What is more grounded in reality is the use of simple physical markers to test occupancy. A small object placed near your gate or front door, a piece of tape across a door seam, or a twig wedged in a specific spot can tell someone whether the entrance has been used since their last visit. These are harder to spot than chalk symbols, and they serve the same practical purpose as the flyers mentioned above. If you find objects placed in odd locations near your entrances, or notice that landscaping or items on your porch have been subtly disturbed, someone may have been on your property.
Modern casing doesn’t require driving past your house at all. Online tools give criminals a detailed preview of your property from the comfort of their own home. Law enforcement officials have confirmed that burglars use mapping services like Google Street View to identify home layouts, entry points, the presence of cameras, and even the type of locks on gates and doors. One Riverside Police Department spokesperson noted that criminals are constantly “looking for new and innovative ways to victimize people,” and online scouting is now standard practice.
Social media is the other major vulnerability. Posting vacation photos in real time, tagging your location at an airport, or announcing travel plans tells anyone watching your profile that your home is empty. Geotagging — the metadata that attaches your physical location to a post — broadcasts where you are and, by extension, where you aren’t. Even routine posts can be revealing: if you share your daily gym check-ins or post from your office at consistent times, you’re publishing your schedule. Criminals also monitor real estate listings, which often include detailed interior photos showing valuables, room layouts, and security system placement.
The practical takeaway is straightforward: delay vacation posts until you’re home, turn off geotagging on your phone’s camera and social media apps, and set your profiles to private. If your home was recently listed for sale, be aware that interior photos may still be circulating online.
Noticing one or two of these signs doesn’t necessarily mean you’re being targeted — but it does mean you should act. Here’s how to respond without putting yourself at risk.

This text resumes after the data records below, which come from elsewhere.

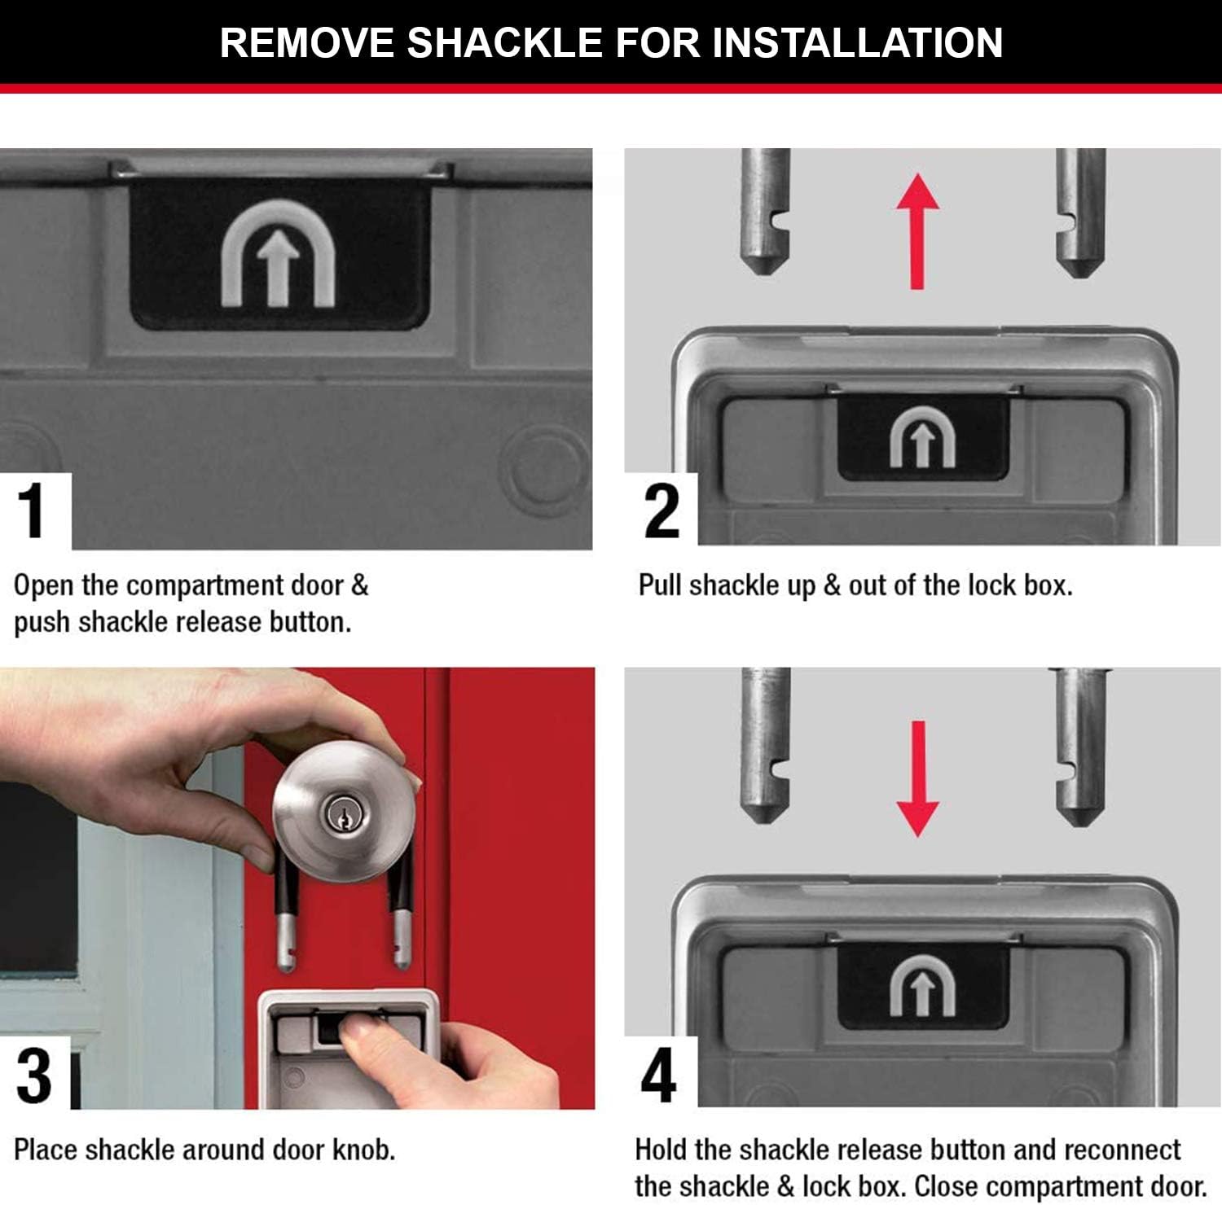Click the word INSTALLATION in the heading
click(857, 42)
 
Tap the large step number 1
click(33, 511)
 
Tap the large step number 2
click(661, 511)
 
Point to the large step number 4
click(658, 1075)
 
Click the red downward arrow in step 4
click(918, 778)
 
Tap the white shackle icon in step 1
click(278, 255)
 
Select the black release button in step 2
click(922, 437)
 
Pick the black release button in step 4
click(922, 986)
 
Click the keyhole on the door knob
click(338, 813)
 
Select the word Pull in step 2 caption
click(659, 585)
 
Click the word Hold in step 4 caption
click(661, 1150)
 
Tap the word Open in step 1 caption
click(43, 585)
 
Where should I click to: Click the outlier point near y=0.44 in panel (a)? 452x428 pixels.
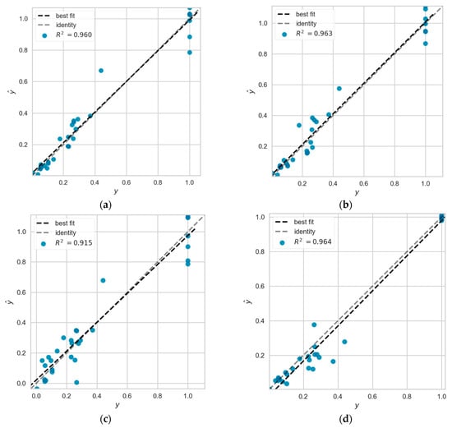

When you do call the police, be specific. “Someone suspicious is outside” is harder for dispatch to prioritize than “an unfamiliar man in a red jacket has walked past my house three times in the last hour, and he paused at my side gate each time.” Details speed up the response and give officers something actionable to look for.
If you suspect casing, your immediate priority is making your property look like more trouble than it’s worth. Research consistently shows that visible security measures are effective deterrents — about 60 percent of burglars will move on to another target when they see cameras or alarm systems in place.
Routine maintenance matters more than most people realize. A yard with overgrown grass, burned-out porch lights, and uncollected mail signals that nobody is paying close attention — and that’s precisely the kind of property a burglar prefers. Keeping your home visibly maintained communicates oversight even when you’re not there.
Not every unfamiliar person on your street is a threat, and it’s worth maintaining some perspective. Delivery drivers check addresses, neighbors’ guests park on the wrong block, and people do get lost. What separates innocent behavior from genuine casing is usually a combination of factors: repeated appearances, a focus on your property’s entry points or security features, attempts to determine whether you’re home, and behavior that seems deliberately evasive. One odd incident is worth noting. A pattern of several is worth reporting. Trust the pattern more than any single event, and take the precautions seriously once you see one forming.